#### Work task
When a line in the data below includes "folder", pick it out and copy it.

(Beginning of Study material)

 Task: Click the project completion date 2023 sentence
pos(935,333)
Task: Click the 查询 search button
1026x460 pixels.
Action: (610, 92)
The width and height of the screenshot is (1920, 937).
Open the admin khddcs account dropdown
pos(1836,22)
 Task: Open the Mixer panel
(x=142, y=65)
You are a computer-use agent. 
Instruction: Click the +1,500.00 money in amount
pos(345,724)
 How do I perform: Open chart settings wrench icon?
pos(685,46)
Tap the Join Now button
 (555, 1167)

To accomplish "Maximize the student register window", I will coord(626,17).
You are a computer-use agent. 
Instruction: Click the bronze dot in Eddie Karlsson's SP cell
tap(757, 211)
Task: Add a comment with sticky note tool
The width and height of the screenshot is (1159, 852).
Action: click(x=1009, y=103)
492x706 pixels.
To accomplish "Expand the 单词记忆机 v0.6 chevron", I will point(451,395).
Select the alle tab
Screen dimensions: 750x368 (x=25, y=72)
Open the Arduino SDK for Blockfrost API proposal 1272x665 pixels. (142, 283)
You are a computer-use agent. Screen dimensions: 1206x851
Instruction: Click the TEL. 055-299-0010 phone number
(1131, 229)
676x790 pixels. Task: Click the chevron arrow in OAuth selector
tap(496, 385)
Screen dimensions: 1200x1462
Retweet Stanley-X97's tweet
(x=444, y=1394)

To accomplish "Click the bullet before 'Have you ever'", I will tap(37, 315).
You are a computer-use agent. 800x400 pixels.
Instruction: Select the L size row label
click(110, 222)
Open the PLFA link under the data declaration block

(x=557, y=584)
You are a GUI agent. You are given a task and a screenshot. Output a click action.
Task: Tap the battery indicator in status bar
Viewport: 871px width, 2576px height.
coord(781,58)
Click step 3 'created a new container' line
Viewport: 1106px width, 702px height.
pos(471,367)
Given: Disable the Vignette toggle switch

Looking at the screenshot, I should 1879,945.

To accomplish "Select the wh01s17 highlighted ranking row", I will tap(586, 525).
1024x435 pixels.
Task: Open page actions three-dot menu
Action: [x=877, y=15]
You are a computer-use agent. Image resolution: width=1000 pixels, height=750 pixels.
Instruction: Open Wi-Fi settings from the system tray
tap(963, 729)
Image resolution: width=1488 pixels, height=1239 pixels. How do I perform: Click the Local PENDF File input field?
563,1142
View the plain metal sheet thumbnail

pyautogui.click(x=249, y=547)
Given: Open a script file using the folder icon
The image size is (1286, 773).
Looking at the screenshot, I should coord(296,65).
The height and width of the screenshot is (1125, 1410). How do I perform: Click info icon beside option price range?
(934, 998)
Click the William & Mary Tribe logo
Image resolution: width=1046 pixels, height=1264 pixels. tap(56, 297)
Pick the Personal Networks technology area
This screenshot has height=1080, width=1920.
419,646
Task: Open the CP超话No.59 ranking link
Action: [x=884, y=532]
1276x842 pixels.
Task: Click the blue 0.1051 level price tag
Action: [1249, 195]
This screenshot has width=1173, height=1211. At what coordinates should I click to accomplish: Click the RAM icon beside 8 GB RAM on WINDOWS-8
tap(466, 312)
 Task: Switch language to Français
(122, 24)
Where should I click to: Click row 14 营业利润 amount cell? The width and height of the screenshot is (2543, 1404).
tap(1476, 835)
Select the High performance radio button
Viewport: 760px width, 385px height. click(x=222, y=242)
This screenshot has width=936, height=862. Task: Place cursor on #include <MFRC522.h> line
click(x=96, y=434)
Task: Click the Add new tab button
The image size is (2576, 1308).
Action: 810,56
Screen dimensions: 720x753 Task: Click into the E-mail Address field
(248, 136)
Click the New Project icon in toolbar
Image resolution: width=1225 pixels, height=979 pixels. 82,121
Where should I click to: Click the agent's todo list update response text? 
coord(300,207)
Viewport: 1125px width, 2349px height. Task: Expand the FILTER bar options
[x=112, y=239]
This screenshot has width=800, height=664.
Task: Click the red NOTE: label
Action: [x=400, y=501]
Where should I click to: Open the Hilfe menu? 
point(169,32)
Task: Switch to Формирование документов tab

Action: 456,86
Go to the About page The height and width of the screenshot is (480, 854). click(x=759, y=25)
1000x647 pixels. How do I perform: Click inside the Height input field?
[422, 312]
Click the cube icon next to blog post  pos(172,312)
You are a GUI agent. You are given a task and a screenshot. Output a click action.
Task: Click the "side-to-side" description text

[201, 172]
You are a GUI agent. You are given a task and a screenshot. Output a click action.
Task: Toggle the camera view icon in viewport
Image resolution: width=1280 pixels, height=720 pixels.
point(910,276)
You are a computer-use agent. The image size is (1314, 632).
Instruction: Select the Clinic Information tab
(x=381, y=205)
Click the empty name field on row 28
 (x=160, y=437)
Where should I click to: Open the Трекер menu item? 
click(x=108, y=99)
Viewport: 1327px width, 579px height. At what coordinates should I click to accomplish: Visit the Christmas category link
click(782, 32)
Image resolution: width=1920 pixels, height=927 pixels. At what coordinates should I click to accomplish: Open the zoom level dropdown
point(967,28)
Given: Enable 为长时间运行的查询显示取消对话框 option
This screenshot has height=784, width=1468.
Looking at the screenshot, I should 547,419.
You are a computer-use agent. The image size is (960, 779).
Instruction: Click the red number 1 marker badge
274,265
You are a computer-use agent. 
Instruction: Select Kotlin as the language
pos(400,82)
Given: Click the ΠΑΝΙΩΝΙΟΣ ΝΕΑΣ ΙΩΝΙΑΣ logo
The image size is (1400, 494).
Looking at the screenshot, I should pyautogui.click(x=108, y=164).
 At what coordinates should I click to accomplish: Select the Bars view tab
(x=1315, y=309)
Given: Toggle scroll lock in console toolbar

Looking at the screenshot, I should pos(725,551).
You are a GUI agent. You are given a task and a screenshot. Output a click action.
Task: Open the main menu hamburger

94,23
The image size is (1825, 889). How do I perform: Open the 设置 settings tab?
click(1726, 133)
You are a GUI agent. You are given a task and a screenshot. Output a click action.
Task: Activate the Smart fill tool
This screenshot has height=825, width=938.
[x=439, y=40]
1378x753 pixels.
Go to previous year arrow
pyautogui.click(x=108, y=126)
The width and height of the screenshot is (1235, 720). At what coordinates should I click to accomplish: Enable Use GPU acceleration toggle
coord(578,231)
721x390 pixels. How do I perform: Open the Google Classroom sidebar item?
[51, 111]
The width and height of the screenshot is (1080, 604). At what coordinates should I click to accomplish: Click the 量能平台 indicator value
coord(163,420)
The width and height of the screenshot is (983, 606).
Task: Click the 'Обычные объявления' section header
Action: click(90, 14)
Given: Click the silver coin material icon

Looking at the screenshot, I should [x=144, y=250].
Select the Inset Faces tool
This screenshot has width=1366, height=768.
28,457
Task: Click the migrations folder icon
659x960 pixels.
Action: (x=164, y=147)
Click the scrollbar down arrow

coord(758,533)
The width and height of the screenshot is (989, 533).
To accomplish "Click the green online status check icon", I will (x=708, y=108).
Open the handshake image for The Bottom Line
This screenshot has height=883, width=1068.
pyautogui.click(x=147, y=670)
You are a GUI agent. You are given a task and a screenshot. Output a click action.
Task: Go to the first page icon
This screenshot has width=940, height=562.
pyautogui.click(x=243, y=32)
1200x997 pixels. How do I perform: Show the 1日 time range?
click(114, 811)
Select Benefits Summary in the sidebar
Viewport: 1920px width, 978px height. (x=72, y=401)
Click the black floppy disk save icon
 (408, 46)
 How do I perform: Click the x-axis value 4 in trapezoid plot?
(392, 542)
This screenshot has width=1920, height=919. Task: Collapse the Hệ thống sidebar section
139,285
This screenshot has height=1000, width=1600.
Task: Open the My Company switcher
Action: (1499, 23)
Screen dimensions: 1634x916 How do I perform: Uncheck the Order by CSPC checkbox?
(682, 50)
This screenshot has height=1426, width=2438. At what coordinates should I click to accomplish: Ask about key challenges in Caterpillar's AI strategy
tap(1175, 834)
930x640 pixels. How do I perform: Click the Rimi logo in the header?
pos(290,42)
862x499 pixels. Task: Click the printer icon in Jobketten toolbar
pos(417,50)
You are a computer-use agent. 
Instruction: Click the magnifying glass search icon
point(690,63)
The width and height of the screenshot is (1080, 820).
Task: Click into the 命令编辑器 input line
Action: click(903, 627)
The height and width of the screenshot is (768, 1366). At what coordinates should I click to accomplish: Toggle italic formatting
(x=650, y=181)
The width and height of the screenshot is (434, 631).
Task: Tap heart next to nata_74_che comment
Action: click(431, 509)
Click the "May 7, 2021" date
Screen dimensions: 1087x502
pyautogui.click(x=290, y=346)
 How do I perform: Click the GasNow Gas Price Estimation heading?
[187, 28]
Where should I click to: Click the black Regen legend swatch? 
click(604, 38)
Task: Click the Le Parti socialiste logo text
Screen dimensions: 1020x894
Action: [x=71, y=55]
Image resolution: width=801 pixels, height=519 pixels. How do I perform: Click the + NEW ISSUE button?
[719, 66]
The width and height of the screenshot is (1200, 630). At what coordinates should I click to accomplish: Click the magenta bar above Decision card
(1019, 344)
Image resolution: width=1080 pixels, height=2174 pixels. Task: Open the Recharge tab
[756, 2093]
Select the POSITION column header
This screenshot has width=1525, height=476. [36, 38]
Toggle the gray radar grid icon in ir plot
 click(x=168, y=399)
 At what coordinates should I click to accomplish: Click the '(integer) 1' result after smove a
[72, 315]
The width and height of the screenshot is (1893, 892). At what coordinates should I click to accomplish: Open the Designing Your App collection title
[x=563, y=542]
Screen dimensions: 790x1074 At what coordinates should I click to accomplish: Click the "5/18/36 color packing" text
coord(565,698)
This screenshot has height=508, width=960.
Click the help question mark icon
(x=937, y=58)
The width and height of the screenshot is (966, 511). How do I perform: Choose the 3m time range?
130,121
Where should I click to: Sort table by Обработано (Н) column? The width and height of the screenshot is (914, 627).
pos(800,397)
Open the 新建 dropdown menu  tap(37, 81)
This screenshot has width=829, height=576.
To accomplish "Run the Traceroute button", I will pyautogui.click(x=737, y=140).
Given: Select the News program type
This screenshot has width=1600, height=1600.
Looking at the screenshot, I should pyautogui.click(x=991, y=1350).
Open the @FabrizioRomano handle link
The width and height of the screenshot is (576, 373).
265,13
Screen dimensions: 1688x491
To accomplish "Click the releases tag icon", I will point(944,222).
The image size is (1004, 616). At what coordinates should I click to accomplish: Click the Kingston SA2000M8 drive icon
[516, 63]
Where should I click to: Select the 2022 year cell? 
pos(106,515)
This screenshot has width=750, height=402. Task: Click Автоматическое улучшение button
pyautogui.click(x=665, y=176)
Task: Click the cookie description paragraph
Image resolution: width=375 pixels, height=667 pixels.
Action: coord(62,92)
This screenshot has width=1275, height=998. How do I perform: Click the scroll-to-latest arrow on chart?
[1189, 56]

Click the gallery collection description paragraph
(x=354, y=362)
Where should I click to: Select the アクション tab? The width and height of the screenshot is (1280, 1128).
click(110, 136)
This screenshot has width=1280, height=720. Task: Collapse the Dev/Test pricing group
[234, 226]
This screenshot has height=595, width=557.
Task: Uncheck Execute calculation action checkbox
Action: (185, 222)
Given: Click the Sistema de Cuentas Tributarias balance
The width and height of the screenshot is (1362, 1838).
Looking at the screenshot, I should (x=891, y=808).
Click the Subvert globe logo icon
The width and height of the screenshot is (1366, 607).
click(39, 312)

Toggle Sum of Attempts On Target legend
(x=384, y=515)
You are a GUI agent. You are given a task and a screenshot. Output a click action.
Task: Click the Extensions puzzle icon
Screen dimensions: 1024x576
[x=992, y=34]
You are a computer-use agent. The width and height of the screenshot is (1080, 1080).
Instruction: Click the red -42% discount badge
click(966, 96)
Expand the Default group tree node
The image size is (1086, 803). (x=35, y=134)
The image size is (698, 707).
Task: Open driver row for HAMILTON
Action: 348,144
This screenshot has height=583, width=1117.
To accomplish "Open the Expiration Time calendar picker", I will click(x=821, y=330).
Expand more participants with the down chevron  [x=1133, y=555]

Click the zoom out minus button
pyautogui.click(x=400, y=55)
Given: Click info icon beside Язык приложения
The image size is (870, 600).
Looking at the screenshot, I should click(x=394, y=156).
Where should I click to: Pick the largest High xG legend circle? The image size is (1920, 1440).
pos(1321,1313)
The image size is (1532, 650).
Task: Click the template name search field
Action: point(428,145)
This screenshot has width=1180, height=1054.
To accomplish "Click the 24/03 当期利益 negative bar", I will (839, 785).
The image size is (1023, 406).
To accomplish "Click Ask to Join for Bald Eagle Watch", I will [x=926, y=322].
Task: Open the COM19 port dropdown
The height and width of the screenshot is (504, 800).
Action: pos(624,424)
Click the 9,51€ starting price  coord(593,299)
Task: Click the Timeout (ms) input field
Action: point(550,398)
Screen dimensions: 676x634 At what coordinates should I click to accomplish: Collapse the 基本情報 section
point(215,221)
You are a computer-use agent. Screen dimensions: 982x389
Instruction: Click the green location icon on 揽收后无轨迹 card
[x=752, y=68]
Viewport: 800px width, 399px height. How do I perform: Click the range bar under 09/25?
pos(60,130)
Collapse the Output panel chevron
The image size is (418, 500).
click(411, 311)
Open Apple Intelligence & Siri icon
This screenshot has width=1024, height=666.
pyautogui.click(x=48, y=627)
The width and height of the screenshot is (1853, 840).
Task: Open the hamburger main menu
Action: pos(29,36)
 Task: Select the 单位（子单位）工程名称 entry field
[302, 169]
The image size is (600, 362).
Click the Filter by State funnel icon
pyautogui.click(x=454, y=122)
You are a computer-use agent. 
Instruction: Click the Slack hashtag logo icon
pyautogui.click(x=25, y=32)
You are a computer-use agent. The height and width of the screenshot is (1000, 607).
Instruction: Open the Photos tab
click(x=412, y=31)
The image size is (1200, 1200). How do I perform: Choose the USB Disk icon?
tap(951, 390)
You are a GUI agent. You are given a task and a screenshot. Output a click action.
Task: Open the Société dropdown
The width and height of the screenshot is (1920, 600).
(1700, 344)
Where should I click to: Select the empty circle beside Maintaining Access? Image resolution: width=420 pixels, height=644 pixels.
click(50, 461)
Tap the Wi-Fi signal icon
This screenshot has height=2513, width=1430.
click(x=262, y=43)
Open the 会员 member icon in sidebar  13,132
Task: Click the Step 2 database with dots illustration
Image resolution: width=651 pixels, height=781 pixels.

(End of Study material)

#### Output of the task
Given: Open a script file using the folder icon
Task: Click the migrations folder icon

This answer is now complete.